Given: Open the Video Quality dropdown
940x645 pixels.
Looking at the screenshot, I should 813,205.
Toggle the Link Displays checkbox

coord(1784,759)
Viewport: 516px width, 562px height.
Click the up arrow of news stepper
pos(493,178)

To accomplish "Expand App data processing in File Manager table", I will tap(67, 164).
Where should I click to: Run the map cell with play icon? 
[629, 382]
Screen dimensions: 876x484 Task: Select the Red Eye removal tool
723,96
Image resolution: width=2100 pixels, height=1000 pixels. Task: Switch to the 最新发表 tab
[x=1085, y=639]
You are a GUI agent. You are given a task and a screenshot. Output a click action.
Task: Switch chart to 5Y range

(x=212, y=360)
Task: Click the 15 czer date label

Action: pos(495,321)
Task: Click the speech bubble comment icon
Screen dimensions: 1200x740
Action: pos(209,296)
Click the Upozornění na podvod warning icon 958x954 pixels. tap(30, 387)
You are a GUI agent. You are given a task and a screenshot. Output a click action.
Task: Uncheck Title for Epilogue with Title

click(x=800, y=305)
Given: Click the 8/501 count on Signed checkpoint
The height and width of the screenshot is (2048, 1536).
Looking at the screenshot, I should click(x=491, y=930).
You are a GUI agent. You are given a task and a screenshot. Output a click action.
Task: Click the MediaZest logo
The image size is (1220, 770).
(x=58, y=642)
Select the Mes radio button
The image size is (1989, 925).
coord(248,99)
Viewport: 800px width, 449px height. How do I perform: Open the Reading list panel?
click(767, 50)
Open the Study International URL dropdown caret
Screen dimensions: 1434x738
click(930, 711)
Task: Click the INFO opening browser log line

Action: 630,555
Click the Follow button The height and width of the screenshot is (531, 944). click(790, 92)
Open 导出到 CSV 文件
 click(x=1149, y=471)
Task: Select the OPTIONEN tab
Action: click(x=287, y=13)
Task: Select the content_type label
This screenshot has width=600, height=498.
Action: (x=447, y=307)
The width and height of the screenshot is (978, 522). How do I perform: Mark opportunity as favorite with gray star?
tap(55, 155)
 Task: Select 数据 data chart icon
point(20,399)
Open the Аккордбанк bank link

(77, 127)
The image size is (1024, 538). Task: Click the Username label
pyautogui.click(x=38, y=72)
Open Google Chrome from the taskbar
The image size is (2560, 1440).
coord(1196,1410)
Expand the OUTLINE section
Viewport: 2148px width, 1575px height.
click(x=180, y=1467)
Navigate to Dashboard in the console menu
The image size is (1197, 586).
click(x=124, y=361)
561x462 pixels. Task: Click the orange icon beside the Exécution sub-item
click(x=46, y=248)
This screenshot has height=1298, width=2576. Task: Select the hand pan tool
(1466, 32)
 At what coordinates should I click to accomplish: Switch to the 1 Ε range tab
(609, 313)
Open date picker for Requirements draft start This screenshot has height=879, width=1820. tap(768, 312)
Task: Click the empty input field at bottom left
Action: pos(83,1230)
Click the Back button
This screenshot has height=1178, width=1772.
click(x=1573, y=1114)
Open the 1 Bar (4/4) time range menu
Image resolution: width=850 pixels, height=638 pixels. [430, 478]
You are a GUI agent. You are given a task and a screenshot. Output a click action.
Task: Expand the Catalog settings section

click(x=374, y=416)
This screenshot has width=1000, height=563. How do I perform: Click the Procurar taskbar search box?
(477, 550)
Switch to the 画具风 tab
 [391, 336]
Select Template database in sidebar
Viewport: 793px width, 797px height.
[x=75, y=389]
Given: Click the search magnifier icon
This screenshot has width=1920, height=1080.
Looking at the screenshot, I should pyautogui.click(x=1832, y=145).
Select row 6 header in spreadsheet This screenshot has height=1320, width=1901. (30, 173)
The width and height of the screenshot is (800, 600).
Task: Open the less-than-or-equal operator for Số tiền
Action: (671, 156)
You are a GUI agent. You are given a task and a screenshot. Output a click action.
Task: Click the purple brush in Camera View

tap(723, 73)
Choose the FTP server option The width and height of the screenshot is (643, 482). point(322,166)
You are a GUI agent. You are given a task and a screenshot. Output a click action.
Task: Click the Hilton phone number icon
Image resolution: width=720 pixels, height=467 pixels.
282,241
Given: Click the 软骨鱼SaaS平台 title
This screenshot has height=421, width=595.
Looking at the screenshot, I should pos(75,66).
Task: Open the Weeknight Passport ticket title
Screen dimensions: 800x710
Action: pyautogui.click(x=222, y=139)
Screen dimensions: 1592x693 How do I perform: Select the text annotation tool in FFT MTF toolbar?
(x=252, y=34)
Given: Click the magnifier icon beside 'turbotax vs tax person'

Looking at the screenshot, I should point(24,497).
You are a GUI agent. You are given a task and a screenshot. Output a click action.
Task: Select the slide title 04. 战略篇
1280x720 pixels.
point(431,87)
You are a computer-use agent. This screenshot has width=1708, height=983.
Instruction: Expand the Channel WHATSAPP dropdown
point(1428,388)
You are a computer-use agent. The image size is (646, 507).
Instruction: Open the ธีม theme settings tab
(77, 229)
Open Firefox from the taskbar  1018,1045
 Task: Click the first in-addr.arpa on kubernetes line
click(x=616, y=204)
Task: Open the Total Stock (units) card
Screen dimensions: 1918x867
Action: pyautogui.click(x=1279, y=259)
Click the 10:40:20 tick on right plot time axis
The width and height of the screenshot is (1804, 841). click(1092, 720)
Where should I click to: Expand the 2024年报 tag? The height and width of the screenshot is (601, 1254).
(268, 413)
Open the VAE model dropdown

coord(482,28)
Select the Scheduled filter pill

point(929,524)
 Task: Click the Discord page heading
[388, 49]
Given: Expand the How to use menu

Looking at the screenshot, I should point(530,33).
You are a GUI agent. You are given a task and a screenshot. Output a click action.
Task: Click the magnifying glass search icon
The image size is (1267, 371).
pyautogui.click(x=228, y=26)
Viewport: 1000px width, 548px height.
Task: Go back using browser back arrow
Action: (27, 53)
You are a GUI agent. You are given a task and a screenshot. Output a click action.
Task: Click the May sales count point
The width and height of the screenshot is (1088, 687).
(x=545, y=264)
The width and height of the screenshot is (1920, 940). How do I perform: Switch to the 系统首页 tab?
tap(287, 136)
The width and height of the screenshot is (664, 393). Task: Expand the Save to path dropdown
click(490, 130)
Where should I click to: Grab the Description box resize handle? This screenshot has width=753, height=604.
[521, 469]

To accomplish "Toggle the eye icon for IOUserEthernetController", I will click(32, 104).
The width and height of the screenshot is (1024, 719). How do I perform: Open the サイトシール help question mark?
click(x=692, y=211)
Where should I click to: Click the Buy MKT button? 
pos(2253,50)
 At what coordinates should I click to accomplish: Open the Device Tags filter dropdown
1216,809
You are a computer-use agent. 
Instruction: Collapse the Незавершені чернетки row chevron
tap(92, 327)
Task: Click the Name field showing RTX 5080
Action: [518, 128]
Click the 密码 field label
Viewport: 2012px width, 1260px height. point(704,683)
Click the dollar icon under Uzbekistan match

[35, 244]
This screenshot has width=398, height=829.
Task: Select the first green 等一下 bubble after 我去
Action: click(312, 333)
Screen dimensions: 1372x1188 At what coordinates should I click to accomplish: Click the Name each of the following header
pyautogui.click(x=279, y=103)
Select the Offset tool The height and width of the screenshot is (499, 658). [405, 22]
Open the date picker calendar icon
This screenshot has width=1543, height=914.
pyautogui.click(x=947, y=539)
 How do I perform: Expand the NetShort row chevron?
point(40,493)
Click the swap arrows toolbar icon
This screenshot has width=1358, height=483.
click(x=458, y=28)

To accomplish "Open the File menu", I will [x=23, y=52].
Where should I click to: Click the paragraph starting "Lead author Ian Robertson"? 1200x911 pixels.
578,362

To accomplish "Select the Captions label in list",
☆ ☆ ☆ ☆ ☆
## Aim of the task
Could you render every one of the entries above as a Markdown table with the columns "Row" and "Text", putting a row number in "Row" and one line in "Text", and leaving out blank lines?

## Exercise response
| Row | Text |
|---|---|
| 1 | Given: Open the Video Quality dropdown |
| 2 | 940x645 pixels. |
| 3 | Looking at the screenshot, I should 813,205. |
| 4 | Toggle the Link Displays checkbox |
| 5 | coord(1784,759) |
| 6 | Viewport: 516px width, 562px height. |
| 7 | Click the up arrow of news stepper |
| 8 | pos(493,178) |
| 9 | To accomplish "Expand App data processing in File Manager table", I will tap(67, 164). |
| 10 | Where should I click to: Run the map cell with play icon?  |
| 11 | [629, 382] |
| 12 | Screen dimensions: 876x484 Task: Select the Red Eye removal tool |
| 13 | 723,96 |
| 14 | Image resolution: width=2100 pixels, height=1000 pixels. Task: Switch to the 最新发表 tab |
| 15 | [x=1085, y=639] |
| 16 | You are a GUI agent. You are given a task and a screenshot. Output a click action. |
| 17 | Task: Switch chart to 5Y range |
| 18 | (x=212, y=360) |
| 19 | Task: Click the 15 czer date label |
| 20 | Action: pos(495,321) |
| 21 | Task: Click the speech bubble comment icon |
| 22 | Screen dimensions: 1200x740 |
| 23 | Action: pos(209,296) |
| 24 | Click the Upozornění na podvod warning icon 958x954 pixels. tap(30, 387) |
| 25 | You are a GUI agent. You are given a task and a screenshot. Output a click action. |
| 26 | Task: Uncheck Title for Epilogue with Title |
| 27 | click(x=800, y=305) |
| 28 | Given: Click the 8/501 count on Signed checkpoint |
| 29 | The height and width of the screenshot is (2048, 1536). |
| 30 | Looking at the screenshot, I should click(x=491, y=930). |
| 31 | You are a GUI agent. You are given a task and a screenshot. Output a click action. |
| 32 | Task: Click the MediaZest logo |
| 33 | The image size is (1220, 770). |
| 34 | (x=58, y=642) |
| 35 | Select the Mes radio button |
| 36 | The image size is (1989, 925). |
| 37 | coord(248,99) |
| 38 | Viewport: 800px width, 449px height. How do I perform: Open the Reading list panel? |
| 39 | click(767, 50) |
| 40 | Open the Study International URL dropdown caret |
| 41 | Screen dimensions: 1434x738 |
| 42 | click(930, 711) |
| 43 | Task: Click the INFO opening browser log line |
| 44 | Action: 630,555 |
| 45 | Click the Follow button The height and width of the screenshot is (531, 944). click(790, 92) |
| 46 | Open 导出到 CSV 文件 |
| 47 |  click(x=1149, y=471) |
| 48 | Task: Select the OPTIONEN tab |
| 49 | Action: click(x=287, y=13) |
| 50 | Task: Select the content_type label |
| 51 | This screenshot has width=600, height=498. |
| 52 | Action: (x=447, y=307) |
| 53 | The width and height of the screenshot is (978, 522). How do I perform: Mark opportunity as favorite with gray star? |
| 54 | tap(55, 155) |
| 55 |  Task: Select 数据 data chart icon |
| 56 | point(20,399) |
| 57 | Open the Аккордбанк bank link |
| 58 | (77, 127) |
| 59 | The image size is (1024, 538). Task: Click the Username label |
| 60 | pyautogui.click(x=38, y=72) |
| 61 | Open Google Chrome from the taskbar |
| 62 | The image size is (2560, 1440). |
| 63 | coord(1196,1410) |
| 64 | Expand the OUTLINE section |
| 65 | Viewport: 2148px width, 1575px height. |
| 66 | click(x=180, y=1467) |
| 67 | Navigate to Dashboard in the console menu |
| 68 | The image size is (1197, 586). |
| 69 | click(x=124, y=361) |
| 70 | 561x462 pixels. Task: Click the orange icon beside the Exécution sub-item |
| 71 | click(x=46, y=248) |
| 72 | This screenshot has height=1298, width=2576. Task: Select the hand pan tool |
| 73 | (1466, 32) |
| 74 |  At what coordinates should I click to accomplish: Switch to the 1 Ε range tab |
| 75 | (609, 313) |
| 76 | Open date picker for Requirements draft start This screenshot has height=879, width=1820. tap(768, 312) |
| 77 | Task: Click the empty input field at bottom left |
| 78 | Action: pos(83,1230) |
| 79 | Click the Back button |
| 80 | This screenshot has height=1178, width=1772. |
| 81 | click(x=1573, y=1114) |
| 82 | Open the 1 Bar (4/4) time range menu |
| 83 | Image resolution: width=850 pixels, height=638 pixels. [430, 478] |
| 84 | You are a GUI agent. You are given a task and a screenshot. Output a click action. |
| 85 | Task: Expand the Catalog settings section |
| 86 | click(x=374, y=416) |
| 87 | This screenshot has width=1000, height=563. How do I perform: Click the Procurar taskbar search box? |
| 88 | (477, 550) |
| 89 | Switch to the 画具风 tab |
| 90 |  [391, 336] |
| 91 | Select Template database in sidebar |
| 92 | Viewport: 793px width, 797px height. |
| 93 | [x=75, y=389] |
| 94 | Given: Click the search magnifier icon |
| 95 | This screenshot has width=1920, height=1080. |
| 96 | Looking at the screenshot, I should pyautogui.click(x=1832, y=145). |
| 97 | Select row 6 header in spreadsheet This screenshot has height=1320, width=1901. (30, 173) |
| 98 | The width and height of the screenshot is (800, 600). |
| 99 | Task: Open the less-than-or-equal operator for Số tiền |
| 100 | Action: (671, 156) |
| 101 | You are a GUI agent. You are given a task and a screenshot. Output a click action. |
| 102 | Task: Click the purple brush in Camera View |
| 103 | tap(723, 73) |
| 104 | Choose the FTP server option The width and height of the screenshot is (643, 482). point(322,166) |
| 105 | You are a GUI agent. You are given a task and a screenshot. Output a click action. |
| 106 | Task: Click the Hilton phone number icon |
| 107 | Image resolution: width=720 pixels, height=467 pixels. |
| 108 | 282,241 |
| 109 | Given: Click the 软骨鱼SaaS平台 title |
| 110 | This screenshot has height=421, width=595. |
| 111 | Looking at the screenshot, I should pos(75,66). |
| 112 | Task: Open the Weeknight Passport ticket title |
| 113 | Screen dimensions: 800x710 |
| 114 | Action: pyautogui.click(x=222, y=139) |
| 115 | Screen dimensions: 1592x693 How do I perform: Select the text annotation tool in FFT MTF toolbar? |
| 116 | (x=252, y=34) |
| 117 | Given: Click the magnifier icon beside 'turbotax vs tax person' |
| 118 | Looking at the screenshot, I should point(24,497). |
| 119 | You are a GUI agent. You are given a task and a screenshot. Output a click action. |
| 120 | Task: Select the slide title 04. 战略篇 |
| 121 | 1280x720 pixels. |
| 122 | point(431,87) |
| 123 | You are a computer-use agent. This screenshot has width=1708, height=983. |
| 124 | Instruction: Expand the Channel WHATSAPP dropdown |
| 125 | point(1428,388) |
| 126 | You are a computer-use agent. The image size is (646, 507). |
| 127 | Instruction: Open the ธีม theme settings tab |
| 128 | (77, 229) |
| 129 | Open Firefox from the taskbar  1018,1045 |
| 130 |  Task: Click the first in-addr.arpa on kubernetes line |
| 131 | click(x=616, y=204) |
| 132 | Task: Open the Total Stock (units) card |
| 133 | Screen dimensions: 1918x867 |
| 134 | Action: pyautogui.click(x=1279, y=259) |
| 135 | Click the 10:40:20 tick on right plot time axis |
| 136 | The width and height of the screenshot is (1804, 841). click(1092, 720) |
| 137 | Where should I click to: Expand the 2024年报 tag? The height and width of the screenshot is (601, 1254). |
| 138 | (268, 413) |
| 139 | Open the VAE model dropdown |
| 140 | coord(482,28) |
| 141 | Select the Scheduled filter pill |
| 142 | point(929,524) |
| 143 |  Task: Click the Discord page heading |
| 144 | [388, 49] |
| 145 | Given: Expand the How to use menu |
| 146 | Looking at the screenshot, I should point(530,33). |
| 147 | You are a GUI agent. You are given a task and a screenshot. Output a click action. |
| 148 | Task: Click the magnifying glass search icon |
| 149 | The image size is (1267, 371). |
| 150 | pyautogui.click(x=228, y=26) |
| 151 | Viewport: 1000px width, 548px height. |
| 152 | Task: Go back using browser back arrow |
| 153 | Action: (27, 53) |
| 154 | You are a GUI agent. You are given a task and a screenshot. Output a click action. |
| 155 | Task: Click the May sales count point |
| 156 | The width and height of the screenshot is (1088, 687). |
| 157 | (x=545, y=264) |
| 158 | The width and height of the screenshot is (1920, 940). How do I perform: Switch to the 系统首页 tab? |
| 159 | tap(287, 136) |
| 160 | The width and height of the screenshot is (664, 393). Task: Expand the Save to path dropdown |
| 161 | click(490, 130) |
| 162 | Where should I click to: Grab the Description box resize handle? This screenshot has width=753, height=604. |
| 163 | [521, 469] |
| 164 | To accomplish "Toggle the eye icon for IOUserEthernetController", I will click(32, 104). |
| 165 | The width and height of the screenshot is (1024, 719). How do I perform: Open the サイトシール help question mark? |
| 166 | click(x=692, y=211) |
| 167 | Where should I click to: Click the Buy MKT button?  |
| 168 | pos(2253,50) |
| 169 |  At what coordinates should I click to accomplish: Open the Device Tags filter dropdown |
| 170 | 1216,809 |
| 171 | You are a computer-use agent.  |
| 172 | Instruction: Collapse the Незавершені чернетки row chevron |
| 173 | tap(92, 327) |
| 174 | Task: Click the Name field showing RTX 5080 |
| 175 | Action: [518, 128] |
| 176 | Click the 密码 field label |
| 177 | Viewport: 2012px width, 1260px height. point(704,683) |
| 178 | Click the dollar icon under Uzbekistan match |
| 179 | [35, 244] |
| 180 | This screenshot has width=398, height=829. |
| 181 | Task: Select the first green 等一下 bubble after 我去 |
| 182 | Action: click(312, 333) |
| 183 | Screen dimensions: 1372x1188 At what coordinates should I click to accomplish: Click the Name each of the following header |
| 184 | pyautogui.click(x=279, y=103) |
| 185 | Select the Offset tool The height and width of the screenshot is (499, 658). [405, 22] |
| 186 | Open the date picker calendar icon |
| 187 | This screenshot has width=1543, height=914. |
| 188 | pyautogui.click(x=947, y=539) |
| 189 |  How do I perform: Expand the NetShort row chevron? |
| 190 | point(40,493) |
| 191 | Click the swap arrows toolbar icon |
| 192 | This screenshot has width=1358, height=483. |
| 193 | click(x=458, y=28) |
| 194 | To accomplish "Open the File menu", I will [x=23, y=52]. |
| 195 | Where should I click to: Click the paragraph starting "Lead author Ian Robertson"? 1200x911 pixels. |
| 196 | 578,362 |
| 197 | To accomplish "Select the Captions label in list", |